→ **Exercise**: Reproduce the records verbatim from their first line through the line with "Open the three-dot", including that line.
──────────────────────────────
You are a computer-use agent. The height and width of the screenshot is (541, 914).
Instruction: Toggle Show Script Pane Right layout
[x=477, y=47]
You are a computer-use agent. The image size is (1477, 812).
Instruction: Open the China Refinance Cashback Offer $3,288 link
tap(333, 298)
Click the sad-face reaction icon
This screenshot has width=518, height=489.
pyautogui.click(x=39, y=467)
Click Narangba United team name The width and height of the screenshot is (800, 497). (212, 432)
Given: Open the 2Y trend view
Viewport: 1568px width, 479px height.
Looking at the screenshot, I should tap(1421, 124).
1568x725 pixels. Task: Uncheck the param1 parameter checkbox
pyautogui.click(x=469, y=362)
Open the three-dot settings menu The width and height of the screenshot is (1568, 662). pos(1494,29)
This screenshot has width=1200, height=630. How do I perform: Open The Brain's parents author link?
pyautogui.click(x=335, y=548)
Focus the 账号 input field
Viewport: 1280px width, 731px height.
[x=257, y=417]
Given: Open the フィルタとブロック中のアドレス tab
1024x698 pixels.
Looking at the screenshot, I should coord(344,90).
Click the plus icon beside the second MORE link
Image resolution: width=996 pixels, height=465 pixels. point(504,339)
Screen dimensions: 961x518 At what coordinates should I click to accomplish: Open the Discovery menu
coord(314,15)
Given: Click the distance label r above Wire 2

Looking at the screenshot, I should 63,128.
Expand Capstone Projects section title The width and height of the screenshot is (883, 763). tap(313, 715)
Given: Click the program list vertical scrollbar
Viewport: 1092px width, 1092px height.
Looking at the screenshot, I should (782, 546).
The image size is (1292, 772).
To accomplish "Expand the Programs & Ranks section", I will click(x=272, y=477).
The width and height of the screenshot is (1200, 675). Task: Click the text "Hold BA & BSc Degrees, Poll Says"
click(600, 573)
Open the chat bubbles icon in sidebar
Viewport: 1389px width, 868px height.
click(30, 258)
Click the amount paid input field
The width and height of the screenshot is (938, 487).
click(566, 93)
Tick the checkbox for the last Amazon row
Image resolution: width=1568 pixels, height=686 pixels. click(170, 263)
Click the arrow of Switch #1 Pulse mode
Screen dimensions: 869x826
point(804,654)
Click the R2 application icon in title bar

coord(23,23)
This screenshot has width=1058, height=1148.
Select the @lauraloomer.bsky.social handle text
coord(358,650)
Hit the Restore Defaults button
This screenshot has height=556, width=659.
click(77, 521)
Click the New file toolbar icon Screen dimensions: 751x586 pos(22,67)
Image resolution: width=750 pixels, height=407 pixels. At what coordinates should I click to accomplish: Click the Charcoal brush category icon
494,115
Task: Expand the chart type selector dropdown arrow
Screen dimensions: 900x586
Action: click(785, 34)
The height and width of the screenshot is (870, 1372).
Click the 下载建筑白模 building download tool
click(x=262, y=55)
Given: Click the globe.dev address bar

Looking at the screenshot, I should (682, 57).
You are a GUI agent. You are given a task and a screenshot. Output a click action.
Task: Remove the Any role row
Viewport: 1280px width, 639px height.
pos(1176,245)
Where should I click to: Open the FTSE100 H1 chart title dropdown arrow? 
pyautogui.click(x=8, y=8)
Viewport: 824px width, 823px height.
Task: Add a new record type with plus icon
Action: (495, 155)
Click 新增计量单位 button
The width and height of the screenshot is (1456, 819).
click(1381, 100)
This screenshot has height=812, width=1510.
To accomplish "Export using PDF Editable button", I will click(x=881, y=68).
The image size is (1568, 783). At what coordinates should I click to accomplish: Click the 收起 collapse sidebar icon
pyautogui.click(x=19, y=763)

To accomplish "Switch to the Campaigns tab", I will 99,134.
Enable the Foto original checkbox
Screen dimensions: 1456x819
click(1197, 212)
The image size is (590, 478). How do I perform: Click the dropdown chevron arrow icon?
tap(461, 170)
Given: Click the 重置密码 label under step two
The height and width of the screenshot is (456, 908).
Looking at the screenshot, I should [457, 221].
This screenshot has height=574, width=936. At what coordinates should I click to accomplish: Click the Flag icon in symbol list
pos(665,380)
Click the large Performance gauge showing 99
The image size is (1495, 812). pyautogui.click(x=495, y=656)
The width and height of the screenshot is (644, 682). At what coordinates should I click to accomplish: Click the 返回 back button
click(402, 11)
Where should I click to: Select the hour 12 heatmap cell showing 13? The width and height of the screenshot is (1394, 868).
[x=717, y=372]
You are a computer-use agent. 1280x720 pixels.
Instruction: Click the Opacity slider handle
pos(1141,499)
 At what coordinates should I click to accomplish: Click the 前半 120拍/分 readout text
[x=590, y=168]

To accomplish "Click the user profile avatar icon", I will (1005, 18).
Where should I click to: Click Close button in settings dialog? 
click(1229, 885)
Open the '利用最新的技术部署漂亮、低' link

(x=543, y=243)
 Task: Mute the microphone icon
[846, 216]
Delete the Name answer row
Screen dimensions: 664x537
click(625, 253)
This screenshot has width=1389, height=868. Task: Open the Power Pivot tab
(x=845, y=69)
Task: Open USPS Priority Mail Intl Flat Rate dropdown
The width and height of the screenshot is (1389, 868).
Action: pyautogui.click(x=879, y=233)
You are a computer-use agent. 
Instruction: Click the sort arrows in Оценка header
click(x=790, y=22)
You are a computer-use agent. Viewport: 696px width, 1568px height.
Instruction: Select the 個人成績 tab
──────────────────────────────
→ **Exercise output**:
You are a computer-use agent. The height and width of the screenshot is (541, 914).
Instruction: Toggle Show Script Pane Right layout
[x=477, y=47]
You are a computer-use agent. The image size is (1477, 812).
Instruction: Open the China Refinance Cashback Offer $3,288 link
tap(333, 298)
Click the sad-face reaction icon
This screenshot has width=518, height=489.
pyautogui.click(x=39, y=467)
Click Narangba United team name The width and height of the screenshot is (800, 497). (212, 432)
Given: Open the 2Y trend view
Viewport: 1568px width, 479px height.
Looking at the screenshot, I should tap(1421, 124).
1568x725 pixels. Task: Uncheck the param1 parameter checkbox
pyautogui.click(x=469, y=362)
Open the three-dot settings menu The width and height of the screenshot is (1568, 662). pos(1494,29)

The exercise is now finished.